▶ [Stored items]
^^^^^^^^^^^^^^^^

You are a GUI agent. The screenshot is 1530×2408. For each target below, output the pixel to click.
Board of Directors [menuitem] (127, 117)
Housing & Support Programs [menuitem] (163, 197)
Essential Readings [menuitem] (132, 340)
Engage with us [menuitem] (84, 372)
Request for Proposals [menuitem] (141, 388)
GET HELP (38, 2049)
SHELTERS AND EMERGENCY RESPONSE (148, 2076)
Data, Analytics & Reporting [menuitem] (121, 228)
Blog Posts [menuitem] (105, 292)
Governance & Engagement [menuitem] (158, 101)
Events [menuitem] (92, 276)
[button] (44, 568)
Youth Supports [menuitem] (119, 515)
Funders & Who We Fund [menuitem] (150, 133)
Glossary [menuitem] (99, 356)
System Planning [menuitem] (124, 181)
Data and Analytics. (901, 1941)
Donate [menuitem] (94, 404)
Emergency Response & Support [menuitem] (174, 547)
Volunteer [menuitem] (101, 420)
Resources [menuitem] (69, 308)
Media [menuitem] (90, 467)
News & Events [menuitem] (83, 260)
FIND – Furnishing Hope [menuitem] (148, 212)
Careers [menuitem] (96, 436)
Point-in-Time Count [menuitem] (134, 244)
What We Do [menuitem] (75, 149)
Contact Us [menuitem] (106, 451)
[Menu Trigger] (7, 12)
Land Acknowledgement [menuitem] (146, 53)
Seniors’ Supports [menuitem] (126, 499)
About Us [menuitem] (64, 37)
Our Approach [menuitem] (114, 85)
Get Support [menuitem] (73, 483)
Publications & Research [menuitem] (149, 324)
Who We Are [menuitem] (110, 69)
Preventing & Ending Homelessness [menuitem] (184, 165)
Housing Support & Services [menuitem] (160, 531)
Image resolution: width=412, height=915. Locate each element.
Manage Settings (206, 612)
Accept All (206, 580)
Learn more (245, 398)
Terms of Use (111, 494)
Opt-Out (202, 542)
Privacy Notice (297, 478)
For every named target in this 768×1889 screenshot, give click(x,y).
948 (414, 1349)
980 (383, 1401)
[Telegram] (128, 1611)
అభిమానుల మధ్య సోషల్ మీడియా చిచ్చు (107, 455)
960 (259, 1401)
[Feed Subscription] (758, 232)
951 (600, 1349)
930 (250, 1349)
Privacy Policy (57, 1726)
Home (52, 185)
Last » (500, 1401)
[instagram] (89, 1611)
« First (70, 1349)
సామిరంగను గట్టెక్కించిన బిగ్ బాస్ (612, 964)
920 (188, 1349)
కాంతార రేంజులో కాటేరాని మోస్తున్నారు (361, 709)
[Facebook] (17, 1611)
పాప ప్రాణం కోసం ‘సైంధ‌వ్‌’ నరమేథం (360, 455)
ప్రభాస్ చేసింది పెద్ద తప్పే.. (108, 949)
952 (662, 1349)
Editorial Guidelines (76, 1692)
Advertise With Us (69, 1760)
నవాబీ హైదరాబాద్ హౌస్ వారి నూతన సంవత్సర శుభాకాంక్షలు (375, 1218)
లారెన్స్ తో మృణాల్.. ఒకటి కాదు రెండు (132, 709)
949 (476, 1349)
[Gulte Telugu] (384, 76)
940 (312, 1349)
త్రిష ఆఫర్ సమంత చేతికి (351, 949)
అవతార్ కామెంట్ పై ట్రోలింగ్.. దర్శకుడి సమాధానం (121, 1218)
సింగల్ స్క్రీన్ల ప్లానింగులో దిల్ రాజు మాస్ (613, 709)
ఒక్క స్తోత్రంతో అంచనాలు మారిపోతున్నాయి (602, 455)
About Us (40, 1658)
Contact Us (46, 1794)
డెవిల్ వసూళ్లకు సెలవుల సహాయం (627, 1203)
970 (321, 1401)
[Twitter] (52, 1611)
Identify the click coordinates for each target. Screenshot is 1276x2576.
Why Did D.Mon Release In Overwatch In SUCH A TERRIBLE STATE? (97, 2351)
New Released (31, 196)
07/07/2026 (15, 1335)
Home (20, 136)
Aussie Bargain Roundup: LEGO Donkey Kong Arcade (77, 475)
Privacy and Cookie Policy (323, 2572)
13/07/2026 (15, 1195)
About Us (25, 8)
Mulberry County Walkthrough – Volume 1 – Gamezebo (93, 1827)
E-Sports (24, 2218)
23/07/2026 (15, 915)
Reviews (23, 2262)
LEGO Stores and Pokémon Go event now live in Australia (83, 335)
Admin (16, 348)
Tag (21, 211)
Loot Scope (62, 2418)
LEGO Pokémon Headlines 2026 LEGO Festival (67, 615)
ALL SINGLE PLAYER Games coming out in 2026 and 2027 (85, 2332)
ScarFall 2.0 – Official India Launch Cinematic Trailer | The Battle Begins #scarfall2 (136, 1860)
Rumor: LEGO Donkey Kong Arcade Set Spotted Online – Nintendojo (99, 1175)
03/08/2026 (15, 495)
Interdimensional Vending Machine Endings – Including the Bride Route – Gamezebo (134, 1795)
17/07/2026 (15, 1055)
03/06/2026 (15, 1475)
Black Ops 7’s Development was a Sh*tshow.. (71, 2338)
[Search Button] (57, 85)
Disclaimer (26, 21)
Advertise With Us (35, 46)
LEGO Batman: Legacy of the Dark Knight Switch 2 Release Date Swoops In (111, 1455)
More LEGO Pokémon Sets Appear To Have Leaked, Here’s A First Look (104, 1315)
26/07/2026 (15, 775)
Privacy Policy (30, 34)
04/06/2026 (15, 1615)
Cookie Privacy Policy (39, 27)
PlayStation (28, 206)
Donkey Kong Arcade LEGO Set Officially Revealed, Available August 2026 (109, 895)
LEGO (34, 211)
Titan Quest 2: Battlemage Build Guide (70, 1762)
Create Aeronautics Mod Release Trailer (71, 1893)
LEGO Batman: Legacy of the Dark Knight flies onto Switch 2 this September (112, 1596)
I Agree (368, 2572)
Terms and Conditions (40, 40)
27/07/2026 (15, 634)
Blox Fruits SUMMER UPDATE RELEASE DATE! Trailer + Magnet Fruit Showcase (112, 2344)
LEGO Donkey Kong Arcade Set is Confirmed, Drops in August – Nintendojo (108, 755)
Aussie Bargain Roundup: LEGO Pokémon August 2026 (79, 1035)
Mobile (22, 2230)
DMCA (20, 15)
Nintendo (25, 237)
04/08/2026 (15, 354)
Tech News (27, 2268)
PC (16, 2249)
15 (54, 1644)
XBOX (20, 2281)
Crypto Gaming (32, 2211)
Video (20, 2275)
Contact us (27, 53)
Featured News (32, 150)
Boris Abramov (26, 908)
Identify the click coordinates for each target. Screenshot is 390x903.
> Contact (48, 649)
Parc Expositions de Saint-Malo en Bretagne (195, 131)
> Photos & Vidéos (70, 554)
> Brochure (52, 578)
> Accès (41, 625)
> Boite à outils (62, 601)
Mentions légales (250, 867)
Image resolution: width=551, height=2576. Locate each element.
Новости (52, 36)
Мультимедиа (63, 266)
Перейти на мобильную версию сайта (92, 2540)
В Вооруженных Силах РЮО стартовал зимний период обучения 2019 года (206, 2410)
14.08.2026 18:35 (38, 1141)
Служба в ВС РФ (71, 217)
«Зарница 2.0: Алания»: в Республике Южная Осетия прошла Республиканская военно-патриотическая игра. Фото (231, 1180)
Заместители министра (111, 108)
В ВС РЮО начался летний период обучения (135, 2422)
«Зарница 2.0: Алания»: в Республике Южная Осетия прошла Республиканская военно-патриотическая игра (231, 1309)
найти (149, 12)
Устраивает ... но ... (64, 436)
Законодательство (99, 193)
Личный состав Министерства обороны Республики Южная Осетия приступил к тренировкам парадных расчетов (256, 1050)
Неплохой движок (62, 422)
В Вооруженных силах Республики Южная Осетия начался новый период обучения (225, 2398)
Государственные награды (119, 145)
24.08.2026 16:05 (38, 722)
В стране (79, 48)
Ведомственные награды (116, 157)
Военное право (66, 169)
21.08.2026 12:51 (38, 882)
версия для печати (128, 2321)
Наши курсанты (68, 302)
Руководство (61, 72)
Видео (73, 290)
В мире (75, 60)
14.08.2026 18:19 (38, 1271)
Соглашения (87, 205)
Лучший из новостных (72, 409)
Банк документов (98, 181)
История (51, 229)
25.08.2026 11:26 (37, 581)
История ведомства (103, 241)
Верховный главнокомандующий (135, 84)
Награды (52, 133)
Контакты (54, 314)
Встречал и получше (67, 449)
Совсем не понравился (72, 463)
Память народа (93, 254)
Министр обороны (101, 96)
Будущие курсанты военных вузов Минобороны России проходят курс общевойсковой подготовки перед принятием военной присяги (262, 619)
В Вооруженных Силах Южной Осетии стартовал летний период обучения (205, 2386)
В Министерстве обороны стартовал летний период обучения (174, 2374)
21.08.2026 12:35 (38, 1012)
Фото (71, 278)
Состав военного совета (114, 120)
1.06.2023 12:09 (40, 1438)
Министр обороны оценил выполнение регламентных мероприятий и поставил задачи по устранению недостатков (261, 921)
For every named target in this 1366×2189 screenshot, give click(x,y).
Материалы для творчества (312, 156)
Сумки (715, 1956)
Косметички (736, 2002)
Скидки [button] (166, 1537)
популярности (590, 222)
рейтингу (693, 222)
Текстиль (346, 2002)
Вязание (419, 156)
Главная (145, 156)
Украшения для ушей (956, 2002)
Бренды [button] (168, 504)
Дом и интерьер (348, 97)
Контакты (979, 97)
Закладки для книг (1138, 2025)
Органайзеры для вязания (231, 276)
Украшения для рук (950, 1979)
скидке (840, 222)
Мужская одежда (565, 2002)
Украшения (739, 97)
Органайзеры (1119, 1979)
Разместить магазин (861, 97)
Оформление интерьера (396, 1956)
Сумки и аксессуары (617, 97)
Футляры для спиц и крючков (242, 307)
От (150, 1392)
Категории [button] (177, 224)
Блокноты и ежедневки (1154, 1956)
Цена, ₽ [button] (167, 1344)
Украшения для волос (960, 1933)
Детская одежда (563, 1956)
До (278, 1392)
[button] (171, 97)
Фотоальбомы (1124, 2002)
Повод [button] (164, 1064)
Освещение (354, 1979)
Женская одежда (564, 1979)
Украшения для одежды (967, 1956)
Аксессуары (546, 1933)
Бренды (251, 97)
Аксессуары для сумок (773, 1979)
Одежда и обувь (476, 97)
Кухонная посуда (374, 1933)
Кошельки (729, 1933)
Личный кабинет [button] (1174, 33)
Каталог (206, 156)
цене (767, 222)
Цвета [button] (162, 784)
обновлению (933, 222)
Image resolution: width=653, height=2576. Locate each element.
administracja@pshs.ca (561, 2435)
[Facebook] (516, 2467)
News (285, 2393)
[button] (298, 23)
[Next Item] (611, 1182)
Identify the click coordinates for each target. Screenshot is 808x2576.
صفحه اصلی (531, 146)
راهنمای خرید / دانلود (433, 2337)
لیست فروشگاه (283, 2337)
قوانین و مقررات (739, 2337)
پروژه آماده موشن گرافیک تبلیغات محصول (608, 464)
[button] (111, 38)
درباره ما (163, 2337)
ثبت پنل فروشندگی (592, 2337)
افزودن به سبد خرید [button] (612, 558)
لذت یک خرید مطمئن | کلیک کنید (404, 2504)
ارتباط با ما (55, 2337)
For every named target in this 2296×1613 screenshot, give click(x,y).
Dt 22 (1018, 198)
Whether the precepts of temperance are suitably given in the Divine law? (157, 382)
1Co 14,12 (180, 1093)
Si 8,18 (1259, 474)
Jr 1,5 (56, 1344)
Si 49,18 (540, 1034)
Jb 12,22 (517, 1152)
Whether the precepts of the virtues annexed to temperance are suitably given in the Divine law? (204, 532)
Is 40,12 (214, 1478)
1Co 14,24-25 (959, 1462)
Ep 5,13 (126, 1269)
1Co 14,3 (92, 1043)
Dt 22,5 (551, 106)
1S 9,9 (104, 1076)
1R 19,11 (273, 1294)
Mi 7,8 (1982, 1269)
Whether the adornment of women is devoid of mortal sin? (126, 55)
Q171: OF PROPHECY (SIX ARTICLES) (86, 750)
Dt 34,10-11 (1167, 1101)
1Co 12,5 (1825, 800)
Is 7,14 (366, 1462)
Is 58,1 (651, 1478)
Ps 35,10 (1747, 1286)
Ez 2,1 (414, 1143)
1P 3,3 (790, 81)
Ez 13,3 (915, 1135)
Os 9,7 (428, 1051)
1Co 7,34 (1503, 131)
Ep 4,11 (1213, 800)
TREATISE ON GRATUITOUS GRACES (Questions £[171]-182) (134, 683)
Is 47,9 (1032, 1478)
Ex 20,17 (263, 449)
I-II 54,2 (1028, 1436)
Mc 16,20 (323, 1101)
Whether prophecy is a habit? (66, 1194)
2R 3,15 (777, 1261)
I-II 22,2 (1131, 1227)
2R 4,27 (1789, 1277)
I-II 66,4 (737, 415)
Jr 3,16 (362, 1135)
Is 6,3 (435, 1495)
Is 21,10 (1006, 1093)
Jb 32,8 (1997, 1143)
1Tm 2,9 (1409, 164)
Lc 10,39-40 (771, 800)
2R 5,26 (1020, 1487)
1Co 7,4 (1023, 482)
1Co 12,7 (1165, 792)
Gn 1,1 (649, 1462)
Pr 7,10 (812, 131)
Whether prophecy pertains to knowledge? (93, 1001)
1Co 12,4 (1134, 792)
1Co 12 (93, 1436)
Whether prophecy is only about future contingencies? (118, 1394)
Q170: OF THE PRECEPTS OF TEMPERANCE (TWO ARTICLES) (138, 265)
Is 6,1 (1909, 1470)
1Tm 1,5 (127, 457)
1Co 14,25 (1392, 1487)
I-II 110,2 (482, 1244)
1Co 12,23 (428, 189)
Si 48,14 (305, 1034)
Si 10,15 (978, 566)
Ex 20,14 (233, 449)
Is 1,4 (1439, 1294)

^^^^^^^^^^^^^^^^

Transcribe, exactly and without additions, the lines of the records above, beginning with the line that contains "Главная (145, 156)" and ending with the line that contains "Повод [button] (164, 1064)", both included.

▶ [OUTPUT OF THE TASK]
Главная (145, 156)
Украшения для ушей (956, 2002)
Бренды [button] (168, 504)
Дом и интерьер (348, 97)
Контакты (979, 97)
Закладки для книг (1138, 2025)
Органайзеры для вязания (231, 276)
Украшения для рук (950, 1979)
скидке (840, 222)
Мужская одежда (565, 2002)
Украшения (739, 97)
Органайзеры (1119, 1979)
Разместить магазин (861, 97)
Оформление интерьера (396, 1956)
Сумки и аксессуары (617, 97)
Футляры для спиц и крючков (242, 307)
От (150, 1392)
Категории [button] (177, 224)
Блокноты и ежедневки (1154, 1956)
Цена, ₽ [button] (167, 1344)
Украшения для волос (960, 1933)
Детская одежда (563, 1956)
До (278, 1392)
[button] (171, 97)
Фотоальбомы (1124, 2002)
Повод [button] (164, 1064)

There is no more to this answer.